#### STATED TASK:
Reproduce the data line for line, from its first line through the line holding "pyautogui.click(x=618, y=262)", both included.

#### SUPPLIED ENTRIES:
-*-*-
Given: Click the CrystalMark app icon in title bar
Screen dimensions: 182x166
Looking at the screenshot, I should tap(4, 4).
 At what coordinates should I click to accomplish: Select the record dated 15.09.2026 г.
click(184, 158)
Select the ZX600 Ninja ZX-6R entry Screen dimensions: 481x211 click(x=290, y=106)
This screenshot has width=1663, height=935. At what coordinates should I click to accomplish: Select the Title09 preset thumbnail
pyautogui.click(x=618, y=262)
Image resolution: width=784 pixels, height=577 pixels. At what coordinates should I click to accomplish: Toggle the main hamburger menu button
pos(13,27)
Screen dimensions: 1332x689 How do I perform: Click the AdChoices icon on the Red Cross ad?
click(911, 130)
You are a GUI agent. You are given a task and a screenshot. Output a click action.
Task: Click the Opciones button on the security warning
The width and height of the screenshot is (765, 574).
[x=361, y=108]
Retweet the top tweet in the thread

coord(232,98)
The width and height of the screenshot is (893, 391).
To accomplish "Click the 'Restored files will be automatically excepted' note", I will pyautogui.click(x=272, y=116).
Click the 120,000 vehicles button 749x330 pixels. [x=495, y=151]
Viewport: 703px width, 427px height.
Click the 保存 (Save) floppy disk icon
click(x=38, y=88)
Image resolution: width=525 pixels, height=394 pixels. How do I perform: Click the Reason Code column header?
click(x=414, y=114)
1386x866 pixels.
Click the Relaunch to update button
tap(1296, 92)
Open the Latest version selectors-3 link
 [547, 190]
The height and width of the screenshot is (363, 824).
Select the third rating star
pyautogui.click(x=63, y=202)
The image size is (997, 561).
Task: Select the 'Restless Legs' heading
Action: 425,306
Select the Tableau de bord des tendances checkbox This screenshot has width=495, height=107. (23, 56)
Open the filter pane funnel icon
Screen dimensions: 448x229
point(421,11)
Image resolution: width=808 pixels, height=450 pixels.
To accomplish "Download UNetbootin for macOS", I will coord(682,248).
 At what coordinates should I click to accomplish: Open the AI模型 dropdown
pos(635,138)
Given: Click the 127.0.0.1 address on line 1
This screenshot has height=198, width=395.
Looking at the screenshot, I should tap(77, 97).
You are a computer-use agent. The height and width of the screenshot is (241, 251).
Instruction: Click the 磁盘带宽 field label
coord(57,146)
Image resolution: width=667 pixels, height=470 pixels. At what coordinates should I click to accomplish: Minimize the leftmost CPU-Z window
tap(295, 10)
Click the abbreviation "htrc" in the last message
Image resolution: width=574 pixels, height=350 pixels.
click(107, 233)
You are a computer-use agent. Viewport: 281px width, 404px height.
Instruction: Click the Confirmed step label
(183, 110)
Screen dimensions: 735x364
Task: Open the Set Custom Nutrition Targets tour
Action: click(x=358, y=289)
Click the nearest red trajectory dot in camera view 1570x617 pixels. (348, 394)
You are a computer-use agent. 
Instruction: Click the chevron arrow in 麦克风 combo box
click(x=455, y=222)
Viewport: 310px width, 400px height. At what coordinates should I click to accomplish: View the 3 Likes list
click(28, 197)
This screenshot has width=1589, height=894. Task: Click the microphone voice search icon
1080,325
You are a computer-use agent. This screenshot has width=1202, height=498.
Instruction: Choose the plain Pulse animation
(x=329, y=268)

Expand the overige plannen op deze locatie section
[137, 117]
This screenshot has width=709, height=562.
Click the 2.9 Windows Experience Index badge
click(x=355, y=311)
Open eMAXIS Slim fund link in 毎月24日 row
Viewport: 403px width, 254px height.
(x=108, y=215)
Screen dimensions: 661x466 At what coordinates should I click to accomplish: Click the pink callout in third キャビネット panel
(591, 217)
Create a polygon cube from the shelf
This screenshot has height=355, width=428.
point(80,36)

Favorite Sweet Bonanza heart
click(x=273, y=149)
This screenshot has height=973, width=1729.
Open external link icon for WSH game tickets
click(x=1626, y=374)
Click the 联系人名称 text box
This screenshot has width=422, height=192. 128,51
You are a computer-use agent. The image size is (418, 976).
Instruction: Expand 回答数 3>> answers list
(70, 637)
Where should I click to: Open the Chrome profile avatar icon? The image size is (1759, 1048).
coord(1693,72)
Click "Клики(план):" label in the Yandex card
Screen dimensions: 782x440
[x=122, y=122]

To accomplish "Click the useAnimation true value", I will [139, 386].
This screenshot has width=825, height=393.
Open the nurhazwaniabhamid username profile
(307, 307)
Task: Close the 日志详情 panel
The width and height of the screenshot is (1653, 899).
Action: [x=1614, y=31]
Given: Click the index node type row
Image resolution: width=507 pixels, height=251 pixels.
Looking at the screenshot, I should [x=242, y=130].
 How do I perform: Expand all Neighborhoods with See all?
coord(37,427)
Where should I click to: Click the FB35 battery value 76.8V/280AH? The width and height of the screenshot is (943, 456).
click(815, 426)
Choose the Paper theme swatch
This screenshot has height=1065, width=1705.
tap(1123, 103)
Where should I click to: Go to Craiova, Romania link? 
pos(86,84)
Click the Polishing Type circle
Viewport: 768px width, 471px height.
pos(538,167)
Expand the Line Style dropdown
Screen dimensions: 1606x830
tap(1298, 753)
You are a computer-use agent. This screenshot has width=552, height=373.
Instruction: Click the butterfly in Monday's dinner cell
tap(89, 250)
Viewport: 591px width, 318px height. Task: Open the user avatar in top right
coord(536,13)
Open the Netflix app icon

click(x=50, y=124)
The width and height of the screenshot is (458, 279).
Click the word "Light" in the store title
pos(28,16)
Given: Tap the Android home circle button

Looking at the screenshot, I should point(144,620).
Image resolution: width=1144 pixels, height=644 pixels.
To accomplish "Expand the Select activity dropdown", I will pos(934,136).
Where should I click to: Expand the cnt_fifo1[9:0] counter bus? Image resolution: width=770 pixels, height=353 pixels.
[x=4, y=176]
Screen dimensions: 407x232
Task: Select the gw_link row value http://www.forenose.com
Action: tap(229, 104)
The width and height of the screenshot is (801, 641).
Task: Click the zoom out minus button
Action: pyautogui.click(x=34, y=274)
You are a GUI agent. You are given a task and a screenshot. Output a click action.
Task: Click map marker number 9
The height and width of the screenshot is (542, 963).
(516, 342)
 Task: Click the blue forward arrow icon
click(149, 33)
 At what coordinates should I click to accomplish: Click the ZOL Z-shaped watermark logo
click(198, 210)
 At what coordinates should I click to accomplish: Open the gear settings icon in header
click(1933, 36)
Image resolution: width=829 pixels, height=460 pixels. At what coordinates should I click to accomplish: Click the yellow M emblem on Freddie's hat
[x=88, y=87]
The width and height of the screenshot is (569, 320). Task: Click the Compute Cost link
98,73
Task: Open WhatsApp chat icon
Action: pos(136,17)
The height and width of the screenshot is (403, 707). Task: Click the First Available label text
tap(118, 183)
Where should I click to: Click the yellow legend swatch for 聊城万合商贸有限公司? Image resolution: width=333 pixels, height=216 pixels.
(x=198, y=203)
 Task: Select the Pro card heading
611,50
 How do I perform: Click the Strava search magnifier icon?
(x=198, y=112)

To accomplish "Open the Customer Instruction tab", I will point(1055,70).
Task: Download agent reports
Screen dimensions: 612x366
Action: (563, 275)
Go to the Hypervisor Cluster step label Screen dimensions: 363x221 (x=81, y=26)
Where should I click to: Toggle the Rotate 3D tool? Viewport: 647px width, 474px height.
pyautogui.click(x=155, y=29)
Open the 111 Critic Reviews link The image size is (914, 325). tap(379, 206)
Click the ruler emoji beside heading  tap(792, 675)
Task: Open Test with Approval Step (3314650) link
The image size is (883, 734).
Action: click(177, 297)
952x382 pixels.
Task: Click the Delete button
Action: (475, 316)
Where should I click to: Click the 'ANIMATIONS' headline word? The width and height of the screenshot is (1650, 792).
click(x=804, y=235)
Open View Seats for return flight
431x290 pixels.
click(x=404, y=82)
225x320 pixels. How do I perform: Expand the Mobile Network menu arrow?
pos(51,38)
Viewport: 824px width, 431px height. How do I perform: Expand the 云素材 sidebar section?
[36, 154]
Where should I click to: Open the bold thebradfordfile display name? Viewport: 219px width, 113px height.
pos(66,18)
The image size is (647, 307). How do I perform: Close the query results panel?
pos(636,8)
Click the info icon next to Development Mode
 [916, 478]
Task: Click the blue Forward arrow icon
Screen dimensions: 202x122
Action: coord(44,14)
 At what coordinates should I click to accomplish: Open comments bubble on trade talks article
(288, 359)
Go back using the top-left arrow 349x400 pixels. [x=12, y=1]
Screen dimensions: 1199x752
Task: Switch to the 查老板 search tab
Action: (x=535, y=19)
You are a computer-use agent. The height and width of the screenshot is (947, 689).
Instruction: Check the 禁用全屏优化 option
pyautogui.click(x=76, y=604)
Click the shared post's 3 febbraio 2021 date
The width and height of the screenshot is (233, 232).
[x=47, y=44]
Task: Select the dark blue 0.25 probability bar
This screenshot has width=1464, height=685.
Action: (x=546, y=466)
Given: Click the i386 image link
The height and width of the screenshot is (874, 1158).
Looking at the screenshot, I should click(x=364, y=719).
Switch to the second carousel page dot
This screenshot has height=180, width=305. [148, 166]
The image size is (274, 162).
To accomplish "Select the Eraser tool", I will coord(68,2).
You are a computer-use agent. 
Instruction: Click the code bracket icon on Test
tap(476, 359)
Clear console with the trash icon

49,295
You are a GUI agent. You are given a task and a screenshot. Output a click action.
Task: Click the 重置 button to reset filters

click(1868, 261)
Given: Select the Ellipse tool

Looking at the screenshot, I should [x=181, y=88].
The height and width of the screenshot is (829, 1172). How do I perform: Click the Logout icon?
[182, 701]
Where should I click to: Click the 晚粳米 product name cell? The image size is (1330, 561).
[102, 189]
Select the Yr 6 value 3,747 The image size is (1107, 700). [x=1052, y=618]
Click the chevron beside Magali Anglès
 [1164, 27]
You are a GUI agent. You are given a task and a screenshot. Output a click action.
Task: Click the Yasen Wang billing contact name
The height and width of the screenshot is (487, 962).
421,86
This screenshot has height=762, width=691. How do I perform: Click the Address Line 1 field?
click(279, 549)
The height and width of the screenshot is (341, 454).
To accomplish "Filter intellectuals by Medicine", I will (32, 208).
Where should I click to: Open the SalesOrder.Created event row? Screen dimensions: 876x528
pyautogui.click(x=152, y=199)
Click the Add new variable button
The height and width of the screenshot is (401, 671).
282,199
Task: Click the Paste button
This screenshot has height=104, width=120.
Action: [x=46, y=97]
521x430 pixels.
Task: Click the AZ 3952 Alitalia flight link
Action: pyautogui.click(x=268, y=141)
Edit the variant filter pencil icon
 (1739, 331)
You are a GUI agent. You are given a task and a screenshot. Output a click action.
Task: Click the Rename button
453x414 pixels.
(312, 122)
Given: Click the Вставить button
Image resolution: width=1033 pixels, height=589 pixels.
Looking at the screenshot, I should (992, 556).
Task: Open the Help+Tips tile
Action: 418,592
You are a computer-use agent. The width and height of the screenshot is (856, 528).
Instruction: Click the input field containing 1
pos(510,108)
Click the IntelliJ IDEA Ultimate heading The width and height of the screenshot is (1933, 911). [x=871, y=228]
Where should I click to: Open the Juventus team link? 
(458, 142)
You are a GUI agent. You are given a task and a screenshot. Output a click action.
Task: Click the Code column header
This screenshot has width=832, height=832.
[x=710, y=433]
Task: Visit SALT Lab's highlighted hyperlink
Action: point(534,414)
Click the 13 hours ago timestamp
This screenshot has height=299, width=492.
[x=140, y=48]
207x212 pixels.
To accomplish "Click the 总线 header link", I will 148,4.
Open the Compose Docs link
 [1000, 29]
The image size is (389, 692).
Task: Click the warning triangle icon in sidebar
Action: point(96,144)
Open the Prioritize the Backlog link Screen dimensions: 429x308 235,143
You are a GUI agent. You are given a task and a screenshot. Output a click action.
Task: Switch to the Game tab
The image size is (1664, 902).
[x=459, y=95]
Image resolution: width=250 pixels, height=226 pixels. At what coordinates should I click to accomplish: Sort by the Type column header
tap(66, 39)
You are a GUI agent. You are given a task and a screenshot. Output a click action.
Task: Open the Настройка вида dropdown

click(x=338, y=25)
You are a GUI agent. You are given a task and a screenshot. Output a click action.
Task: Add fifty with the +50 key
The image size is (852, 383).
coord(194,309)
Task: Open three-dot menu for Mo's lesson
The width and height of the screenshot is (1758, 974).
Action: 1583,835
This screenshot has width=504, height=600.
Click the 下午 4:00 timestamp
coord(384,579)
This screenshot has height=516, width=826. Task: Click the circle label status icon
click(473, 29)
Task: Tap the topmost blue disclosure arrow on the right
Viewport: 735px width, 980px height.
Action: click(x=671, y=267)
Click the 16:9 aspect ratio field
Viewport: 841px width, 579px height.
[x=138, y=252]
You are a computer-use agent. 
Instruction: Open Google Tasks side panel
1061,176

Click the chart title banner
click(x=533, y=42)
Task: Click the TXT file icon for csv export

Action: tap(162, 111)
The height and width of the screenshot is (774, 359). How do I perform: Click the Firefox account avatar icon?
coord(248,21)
-*-*-
#### FULL OUTPUT:
Given: Click the CrystalMark app icon in title bar
Screen dimensions: 182x166
Looking at the screenshot, I should tap(4, 4).
 At what coordinates should I click to accomplish: Select the record dated 15.09.2026 г.
click(184, 158)
Select the ZX600 Ninja ZX-6R entry Screen dimensions: 481x211 click(x=290, y=106)
This screenshot has width=1663, height=935. At what coordinates should I click to accomplish: Select the Title09 preset thumbnail
pyautogui.click(x=618, y=262)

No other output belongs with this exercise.